Hierarchical Clusters are often used, because they
- help identify how many clusters you want to break your data into.
- can be nicely displayed in charts that help understand the differences between the individual clusters.
Please scroll to the bottom of this page for instructions on implementing this function and for a sample dataset to carry out some first hierarchical clustering. We will look for similarities of how happy people are living in 75 major European cities.
If you are new to creating Custom R Components in SAP Predictive Analysis, you can have a look at this overview to get you started.
Smallprint: When using this code, please carry out your own testing and let me know in case you find any surprises.
The similarity of records is calculated by a multivariate distance measure. To ensure the results do not get distorted, the variances of the measures should be fairly similar. You can check on this with your data in a boxplot. If a transformation is necessary, you can scale the data with this “Hierarchical Clustering” component.
Once the distances have been calculated, there a are number of different methods to carry out the hierarchical clustering. You can switch between these by changing this component’s graphical configuration.
The result is displayed as a chart. The dendogram on the left indicates how different the records and clusters are from each other. The longer the line, the larger the difference. Such a dendogram can be a great help to decide how many clusters you want to work with. Here 5 clusters were asked for. These are indicated by the 5 colours in between the dendogram and the heatmap.
First of all you have to implement add this Custom R Component to SAP Predictive Analysis as described in the “R Code” and “Configuration” chapters below.
Now load the dataset EuropeanUrbanAudit.csv into SAP Predictive Analysis. The file contains a small part of as perception survey done by Eurostat in 2009 about the quality of life in 75 different European cities. Categories that were asked for are (in abbreviated terms): Affordable Housing, Availability of Good Jobs, Integration of Foreigners, Satisfaction with Public Transport, Cultural Facilities, Sport Facilities and Green Spaces. The number indicates a synthetic index of satisfaction (0-100). So the higher the value, the more satisfied people are.
Now add the new “Hierarchical Clustering” component to your model.
Configure the component. You need to set the following:
- The number of clusters.
- Column that holds a label for each row.
- Numerical columns on which the clustering will be based.
- Whether the data needs to be scaled.
- Distance method.
- Hierarchical clustering method.
Run the model to carry out the clustering. You will see a new column with the assigend cluster number has been added.
Click on ‘Charts’ and you see the full image with the results. Each cell indicates the level of happiness for a city by category.
First look at the additional dendogram on top. This shows the similarity between the numerical input column. The two columns on the right are very similar (the length of the connecting line is short). They show Sport Facilities and Green Spaces. So when people are happy with Green Spaces they are also happy with the Sport Facilities, which makes good sense. On the left hand side you see two columns that are very distant. They show Affordable Housig and Good Jobs. That indicates the availability of good jobs pushes up the housing prices, which also makes sense.

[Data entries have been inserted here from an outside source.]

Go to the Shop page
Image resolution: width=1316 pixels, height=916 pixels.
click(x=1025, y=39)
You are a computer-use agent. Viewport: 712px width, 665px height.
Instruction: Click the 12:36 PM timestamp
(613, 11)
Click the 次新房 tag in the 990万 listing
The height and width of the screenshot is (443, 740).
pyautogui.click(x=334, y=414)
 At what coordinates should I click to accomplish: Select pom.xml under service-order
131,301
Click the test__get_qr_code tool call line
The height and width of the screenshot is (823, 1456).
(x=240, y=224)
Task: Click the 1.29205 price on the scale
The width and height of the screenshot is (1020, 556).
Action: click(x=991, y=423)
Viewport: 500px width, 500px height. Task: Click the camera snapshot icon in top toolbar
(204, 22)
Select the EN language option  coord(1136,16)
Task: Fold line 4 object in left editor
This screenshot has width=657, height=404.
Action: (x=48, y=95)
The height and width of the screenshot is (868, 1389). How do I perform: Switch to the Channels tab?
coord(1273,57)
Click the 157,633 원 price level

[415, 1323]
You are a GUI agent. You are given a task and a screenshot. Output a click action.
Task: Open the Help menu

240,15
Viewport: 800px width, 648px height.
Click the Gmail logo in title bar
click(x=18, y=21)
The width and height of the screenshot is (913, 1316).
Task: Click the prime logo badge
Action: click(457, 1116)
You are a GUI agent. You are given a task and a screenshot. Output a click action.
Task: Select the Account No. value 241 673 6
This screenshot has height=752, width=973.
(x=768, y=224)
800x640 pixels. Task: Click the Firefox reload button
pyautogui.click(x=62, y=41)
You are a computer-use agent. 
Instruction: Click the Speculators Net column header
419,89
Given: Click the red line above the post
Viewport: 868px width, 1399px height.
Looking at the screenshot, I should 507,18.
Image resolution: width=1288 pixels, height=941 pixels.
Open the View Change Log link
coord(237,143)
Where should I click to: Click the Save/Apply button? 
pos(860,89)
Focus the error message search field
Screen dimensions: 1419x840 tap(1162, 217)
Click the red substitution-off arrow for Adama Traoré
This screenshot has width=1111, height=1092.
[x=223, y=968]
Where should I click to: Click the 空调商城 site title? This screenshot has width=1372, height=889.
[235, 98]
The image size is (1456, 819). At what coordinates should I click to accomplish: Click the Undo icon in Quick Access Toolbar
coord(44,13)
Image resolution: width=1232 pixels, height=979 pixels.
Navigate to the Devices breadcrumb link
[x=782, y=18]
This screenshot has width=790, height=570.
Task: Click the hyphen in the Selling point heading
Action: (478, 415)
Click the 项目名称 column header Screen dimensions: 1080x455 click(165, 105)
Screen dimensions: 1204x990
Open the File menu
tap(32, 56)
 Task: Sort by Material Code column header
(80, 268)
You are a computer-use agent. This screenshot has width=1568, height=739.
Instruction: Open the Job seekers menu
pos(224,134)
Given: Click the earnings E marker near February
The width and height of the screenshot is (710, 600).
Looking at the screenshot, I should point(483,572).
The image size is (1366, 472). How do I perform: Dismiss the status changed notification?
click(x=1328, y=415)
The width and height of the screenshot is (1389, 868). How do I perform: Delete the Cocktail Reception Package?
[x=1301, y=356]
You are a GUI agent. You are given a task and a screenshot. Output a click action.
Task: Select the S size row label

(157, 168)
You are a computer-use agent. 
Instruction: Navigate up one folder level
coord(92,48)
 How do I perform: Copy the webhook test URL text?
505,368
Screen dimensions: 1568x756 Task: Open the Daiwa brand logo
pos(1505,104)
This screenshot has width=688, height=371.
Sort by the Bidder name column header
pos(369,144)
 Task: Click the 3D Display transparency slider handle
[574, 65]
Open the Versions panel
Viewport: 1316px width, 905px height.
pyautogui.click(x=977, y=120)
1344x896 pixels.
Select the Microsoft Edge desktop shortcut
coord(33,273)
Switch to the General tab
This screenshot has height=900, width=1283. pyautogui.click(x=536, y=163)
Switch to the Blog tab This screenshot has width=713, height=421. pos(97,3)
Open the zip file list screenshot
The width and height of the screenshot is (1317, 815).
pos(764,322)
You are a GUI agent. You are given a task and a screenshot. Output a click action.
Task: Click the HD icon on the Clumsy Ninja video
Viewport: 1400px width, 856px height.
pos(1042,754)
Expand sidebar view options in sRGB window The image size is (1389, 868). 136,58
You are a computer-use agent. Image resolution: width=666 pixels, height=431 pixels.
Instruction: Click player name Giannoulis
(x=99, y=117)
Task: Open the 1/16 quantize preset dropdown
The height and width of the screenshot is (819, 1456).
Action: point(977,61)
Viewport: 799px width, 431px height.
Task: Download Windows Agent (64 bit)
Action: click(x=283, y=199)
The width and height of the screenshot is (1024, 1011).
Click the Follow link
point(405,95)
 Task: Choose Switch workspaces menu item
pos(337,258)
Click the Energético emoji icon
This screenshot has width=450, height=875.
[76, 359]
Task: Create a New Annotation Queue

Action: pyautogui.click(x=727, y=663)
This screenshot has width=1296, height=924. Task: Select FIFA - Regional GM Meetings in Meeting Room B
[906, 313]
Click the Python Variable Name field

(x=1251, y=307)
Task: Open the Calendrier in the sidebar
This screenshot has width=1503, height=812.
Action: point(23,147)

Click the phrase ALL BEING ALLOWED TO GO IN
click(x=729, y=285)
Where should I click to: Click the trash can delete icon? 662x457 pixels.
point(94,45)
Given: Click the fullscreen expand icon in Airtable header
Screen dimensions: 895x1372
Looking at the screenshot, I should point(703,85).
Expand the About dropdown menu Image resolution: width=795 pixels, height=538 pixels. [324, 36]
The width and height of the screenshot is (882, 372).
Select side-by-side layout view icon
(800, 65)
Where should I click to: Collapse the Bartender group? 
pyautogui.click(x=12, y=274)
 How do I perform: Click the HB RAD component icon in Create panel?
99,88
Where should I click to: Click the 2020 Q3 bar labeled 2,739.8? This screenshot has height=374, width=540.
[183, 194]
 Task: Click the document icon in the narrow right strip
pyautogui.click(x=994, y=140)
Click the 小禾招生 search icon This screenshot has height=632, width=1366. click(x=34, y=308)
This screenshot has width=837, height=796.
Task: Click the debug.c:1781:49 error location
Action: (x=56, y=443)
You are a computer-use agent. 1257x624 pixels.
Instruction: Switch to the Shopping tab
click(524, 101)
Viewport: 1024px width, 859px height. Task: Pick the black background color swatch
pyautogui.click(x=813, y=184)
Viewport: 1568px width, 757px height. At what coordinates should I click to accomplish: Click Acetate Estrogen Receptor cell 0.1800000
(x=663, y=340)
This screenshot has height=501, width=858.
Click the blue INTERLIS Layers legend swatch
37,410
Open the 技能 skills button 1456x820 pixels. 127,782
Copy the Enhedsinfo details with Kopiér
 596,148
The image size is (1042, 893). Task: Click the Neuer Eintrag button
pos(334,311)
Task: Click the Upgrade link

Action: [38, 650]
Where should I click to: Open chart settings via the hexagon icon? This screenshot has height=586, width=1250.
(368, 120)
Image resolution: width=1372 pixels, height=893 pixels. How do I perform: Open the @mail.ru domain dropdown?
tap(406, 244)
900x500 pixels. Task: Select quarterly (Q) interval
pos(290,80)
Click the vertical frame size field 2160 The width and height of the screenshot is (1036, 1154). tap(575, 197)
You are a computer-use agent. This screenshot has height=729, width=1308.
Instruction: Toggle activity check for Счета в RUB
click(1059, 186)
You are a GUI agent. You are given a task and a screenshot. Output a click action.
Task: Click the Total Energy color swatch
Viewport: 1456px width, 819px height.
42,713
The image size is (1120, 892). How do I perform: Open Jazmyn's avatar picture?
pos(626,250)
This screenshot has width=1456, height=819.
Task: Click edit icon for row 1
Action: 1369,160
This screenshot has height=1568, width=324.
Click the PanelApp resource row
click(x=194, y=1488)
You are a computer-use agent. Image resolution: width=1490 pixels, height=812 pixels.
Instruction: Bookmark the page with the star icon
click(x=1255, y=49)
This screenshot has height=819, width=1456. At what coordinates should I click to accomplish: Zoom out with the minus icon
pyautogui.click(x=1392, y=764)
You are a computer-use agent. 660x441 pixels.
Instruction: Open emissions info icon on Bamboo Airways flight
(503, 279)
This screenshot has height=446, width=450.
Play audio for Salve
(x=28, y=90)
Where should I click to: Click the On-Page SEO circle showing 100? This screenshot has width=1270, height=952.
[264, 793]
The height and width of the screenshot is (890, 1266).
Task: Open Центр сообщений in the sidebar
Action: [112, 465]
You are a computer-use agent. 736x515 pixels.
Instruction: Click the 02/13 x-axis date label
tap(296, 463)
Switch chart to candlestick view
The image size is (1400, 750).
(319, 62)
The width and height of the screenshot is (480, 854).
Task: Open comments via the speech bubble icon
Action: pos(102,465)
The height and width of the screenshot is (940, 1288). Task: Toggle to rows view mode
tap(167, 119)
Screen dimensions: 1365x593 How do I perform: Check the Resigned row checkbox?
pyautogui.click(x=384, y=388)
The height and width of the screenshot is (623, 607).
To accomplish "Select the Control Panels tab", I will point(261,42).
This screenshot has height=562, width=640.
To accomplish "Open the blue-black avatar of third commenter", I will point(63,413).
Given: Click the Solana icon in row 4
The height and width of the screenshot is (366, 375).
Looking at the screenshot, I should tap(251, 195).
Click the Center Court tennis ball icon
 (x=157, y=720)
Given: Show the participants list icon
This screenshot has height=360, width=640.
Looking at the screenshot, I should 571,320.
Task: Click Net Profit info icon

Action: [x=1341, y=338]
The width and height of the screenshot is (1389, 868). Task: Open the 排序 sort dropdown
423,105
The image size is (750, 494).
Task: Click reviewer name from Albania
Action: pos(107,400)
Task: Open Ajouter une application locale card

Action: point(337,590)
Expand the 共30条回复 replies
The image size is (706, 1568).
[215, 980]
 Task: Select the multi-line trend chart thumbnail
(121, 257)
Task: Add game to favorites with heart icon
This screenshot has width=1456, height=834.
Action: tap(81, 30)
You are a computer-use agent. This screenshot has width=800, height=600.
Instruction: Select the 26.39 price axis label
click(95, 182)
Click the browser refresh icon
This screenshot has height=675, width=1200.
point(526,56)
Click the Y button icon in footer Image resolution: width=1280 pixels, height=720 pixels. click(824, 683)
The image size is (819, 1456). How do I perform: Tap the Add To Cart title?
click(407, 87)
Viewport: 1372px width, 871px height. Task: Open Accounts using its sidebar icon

The dataset holds so many cities, that is is hard to see the individual names. You can get a closer look at the cluster assignments in the ‘Visualize’ tab. We see that for instance Aalborg, Belfast, Cardiff, Glasgow and further cities were assigned to Cluster 1.
To get a better picture of the characteristics within a cluster you can run a decision tree on the data. I am using the “R-CNR Tree” you might be familiar with. Interestingly, the satisfaction with Sports Facilities gives the highest information gain for identifying the clusters. Cluster 1 is on the bottom left. Follow the tree and you see that in Cluster 1 we have cities on the upper split of Sport Facilities, Good Jobs and Affordable Housing. Sure, this is still a very high level look at those data, but the cities in Cluster 1 sound very pleasant so far!
How to Implement
The component can be downloaded as .spar file from GitHub. Then deploy it as described here. You just need to import it through the option “Import/Model Component”, which you will find by clicking on the plus-sign at the bottom of the list of the available algorithms.
Please note that this component is not an official release by SAP and that it is provided as-is without any guarantee or support. Please test the component to ensure it works for your purposes.